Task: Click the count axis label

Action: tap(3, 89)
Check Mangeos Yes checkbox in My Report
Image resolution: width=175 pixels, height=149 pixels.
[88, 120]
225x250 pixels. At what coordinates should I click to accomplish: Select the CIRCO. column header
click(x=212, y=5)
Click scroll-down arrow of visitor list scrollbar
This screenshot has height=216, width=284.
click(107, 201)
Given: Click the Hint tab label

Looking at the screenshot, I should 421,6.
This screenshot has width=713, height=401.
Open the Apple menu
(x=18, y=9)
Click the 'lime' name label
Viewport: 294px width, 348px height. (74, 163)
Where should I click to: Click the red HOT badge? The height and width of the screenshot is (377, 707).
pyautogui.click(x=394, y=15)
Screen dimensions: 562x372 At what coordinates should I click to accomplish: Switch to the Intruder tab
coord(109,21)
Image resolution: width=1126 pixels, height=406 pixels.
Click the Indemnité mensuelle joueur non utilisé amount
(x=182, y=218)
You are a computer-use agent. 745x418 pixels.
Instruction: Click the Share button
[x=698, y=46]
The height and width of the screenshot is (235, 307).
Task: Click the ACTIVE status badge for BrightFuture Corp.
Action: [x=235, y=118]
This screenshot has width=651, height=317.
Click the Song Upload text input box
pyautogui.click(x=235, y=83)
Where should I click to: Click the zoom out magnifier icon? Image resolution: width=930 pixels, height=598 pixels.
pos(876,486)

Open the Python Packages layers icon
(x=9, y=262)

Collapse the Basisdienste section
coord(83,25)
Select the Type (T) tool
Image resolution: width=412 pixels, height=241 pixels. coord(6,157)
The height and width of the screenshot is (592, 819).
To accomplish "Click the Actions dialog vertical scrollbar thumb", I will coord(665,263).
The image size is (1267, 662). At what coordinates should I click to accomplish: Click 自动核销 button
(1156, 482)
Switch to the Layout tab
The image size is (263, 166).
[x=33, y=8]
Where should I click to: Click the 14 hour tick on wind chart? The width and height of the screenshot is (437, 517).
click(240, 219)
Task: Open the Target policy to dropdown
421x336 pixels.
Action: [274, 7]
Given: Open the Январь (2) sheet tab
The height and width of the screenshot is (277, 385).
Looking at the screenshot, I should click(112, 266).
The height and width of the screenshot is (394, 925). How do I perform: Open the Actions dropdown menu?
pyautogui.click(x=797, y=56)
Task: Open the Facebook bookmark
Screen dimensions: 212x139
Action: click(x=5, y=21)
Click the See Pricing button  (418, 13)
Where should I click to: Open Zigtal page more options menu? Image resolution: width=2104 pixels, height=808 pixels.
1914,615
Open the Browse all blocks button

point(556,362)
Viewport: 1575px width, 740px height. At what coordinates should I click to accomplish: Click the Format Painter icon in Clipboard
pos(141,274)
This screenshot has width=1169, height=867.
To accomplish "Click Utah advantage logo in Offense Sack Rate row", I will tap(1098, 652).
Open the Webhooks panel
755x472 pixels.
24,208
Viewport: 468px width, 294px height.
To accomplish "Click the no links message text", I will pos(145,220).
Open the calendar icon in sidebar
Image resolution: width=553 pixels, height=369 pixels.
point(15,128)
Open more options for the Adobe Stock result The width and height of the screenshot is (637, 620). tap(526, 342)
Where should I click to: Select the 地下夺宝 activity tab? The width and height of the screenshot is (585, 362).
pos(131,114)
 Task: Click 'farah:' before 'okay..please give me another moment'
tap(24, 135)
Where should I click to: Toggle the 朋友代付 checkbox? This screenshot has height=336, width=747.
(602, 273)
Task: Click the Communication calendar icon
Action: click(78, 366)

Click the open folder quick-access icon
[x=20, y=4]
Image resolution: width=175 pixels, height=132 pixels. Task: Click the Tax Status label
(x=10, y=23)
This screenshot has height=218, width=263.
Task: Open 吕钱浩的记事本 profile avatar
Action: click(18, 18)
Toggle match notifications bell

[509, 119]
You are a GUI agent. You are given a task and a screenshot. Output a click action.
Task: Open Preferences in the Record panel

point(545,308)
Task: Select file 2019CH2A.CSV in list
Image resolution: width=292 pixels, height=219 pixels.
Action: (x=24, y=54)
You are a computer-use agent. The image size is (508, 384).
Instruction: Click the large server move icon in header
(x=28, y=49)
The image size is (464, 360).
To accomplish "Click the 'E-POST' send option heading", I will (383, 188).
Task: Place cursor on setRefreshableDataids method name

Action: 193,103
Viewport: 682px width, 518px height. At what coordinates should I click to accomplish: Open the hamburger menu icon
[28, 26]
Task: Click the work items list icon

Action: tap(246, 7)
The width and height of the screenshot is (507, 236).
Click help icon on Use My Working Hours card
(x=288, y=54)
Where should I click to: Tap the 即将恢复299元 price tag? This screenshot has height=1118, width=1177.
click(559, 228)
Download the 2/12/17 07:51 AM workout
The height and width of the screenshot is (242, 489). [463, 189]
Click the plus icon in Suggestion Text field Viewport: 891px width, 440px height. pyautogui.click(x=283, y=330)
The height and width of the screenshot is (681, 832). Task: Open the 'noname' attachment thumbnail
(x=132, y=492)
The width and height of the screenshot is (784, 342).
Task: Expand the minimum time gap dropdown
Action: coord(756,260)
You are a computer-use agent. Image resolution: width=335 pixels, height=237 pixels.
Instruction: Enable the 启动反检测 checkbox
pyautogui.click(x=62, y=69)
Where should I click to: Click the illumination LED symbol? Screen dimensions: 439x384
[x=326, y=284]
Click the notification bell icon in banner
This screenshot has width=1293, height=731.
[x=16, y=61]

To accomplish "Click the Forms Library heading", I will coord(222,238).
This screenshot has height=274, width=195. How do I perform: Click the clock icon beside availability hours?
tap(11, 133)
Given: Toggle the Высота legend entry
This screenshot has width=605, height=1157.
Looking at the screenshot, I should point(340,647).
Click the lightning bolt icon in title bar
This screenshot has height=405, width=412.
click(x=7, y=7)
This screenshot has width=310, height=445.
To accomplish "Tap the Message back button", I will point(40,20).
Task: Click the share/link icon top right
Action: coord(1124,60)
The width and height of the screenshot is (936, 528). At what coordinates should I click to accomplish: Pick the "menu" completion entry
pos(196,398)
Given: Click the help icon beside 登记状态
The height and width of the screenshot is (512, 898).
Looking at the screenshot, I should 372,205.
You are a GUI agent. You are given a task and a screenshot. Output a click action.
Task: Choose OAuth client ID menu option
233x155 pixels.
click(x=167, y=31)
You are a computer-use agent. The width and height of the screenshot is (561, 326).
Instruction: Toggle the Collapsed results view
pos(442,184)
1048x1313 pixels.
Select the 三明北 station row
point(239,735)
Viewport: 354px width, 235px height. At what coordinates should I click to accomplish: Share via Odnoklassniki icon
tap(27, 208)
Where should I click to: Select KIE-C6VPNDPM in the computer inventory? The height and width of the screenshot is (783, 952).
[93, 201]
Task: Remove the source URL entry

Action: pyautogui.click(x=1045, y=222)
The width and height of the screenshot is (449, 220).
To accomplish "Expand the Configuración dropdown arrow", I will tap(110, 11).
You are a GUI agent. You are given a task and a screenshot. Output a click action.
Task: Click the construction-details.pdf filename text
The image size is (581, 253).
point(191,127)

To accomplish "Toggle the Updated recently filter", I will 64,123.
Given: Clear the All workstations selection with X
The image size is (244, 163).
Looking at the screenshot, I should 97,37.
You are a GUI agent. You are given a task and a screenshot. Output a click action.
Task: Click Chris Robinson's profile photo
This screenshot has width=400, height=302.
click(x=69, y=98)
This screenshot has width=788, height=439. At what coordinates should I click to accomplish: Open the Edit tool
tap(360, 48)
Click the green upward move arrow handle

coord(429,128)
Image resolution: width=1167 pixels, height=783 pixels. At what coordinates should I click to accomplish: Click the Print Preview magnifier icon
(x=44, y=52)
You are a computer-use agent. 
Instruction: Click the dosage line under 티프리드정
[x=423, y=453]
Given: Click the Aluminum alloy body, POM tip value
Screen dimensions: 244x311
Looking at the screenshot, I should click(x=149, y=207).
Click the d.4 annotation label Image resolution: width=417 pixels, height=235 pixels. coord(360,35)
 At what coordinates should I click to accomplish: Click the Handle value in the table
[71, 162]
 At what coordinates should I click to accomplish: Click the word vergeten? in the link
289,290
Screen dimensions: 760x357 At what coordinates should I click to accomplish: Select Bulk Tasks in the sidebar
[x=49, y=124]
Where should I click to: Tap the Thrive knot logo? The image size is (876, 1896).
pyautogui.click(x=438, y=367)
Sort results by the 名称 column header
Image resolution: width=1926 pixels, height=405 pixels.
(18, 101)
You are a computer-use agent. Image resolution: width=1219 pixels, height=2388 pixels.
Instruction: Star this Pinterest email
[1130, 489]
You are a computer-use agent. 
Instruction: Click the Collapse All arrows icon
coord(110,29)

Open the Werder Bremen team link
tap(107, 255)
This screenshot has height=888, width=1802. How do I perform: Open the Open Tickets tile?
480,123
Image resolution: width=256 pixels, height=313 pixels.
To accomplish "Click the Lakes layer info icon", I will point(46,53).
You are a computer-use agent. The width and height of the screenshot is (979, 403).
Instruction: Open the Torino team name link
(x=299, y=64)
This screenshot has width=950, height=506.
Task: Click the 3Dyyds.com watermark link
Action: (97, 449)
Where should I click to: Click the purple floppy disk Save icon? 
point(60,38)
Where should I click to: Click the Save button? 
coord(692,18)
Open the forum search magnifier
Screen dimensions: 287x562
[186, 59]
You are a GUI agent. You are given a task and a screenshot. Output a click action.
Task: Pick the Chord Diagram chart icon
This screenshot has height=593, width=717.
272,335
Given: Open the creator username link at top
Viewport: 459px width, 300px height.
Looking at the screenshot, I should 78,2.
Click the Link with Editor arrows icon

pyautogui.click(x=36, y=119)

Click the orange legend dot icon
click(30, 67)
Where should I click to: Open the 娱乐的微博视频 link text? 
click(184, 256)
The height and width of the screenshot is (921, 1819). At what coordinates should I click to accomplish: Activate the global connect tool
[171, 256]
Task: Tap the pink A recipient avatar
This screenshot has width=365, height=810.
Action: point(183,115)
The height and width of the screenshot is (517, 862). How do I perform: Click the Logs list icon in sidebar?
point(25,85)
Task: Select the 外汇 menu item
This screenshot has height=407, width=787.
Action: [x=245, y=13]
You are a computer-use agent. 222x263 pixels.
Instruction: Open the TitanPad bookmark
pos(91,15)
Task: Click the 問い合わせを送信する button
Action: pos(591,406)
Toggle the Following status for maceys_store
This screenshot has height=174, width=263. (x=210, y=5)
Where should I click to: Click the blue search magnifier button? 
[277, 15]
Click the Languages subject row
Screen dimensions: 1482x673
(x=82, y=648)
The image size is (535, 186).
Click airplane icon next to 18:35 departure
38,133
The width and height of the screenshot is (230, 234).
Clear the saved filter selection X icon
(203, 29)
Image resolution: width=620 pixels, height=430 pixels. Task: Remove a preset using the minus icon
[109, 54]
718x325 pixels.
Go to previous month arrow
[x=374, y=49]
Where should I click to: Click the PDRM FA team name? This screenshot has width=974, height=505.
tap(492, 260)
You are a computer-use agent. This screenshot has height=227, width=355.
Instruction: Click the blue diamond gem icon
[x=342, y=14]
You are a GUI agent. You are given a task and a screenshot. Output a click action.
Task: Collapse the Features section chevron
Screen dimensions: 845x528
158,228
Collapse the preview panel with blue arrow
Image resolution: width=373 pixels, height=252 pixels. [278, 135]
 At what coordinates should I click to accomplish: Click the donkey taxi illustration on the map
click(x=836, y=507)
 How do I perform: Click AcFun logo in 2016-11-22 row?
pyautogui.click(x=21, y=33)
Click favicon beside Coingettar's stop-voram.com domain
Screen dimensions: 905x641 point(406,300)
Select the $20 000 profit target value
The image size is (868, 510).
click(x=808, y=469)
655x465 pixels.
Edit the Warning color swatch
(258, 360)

== == ==

Reply with nothing but the number of lines in the data above that contain "heading".

- ANSWER TO THIS TASK -
2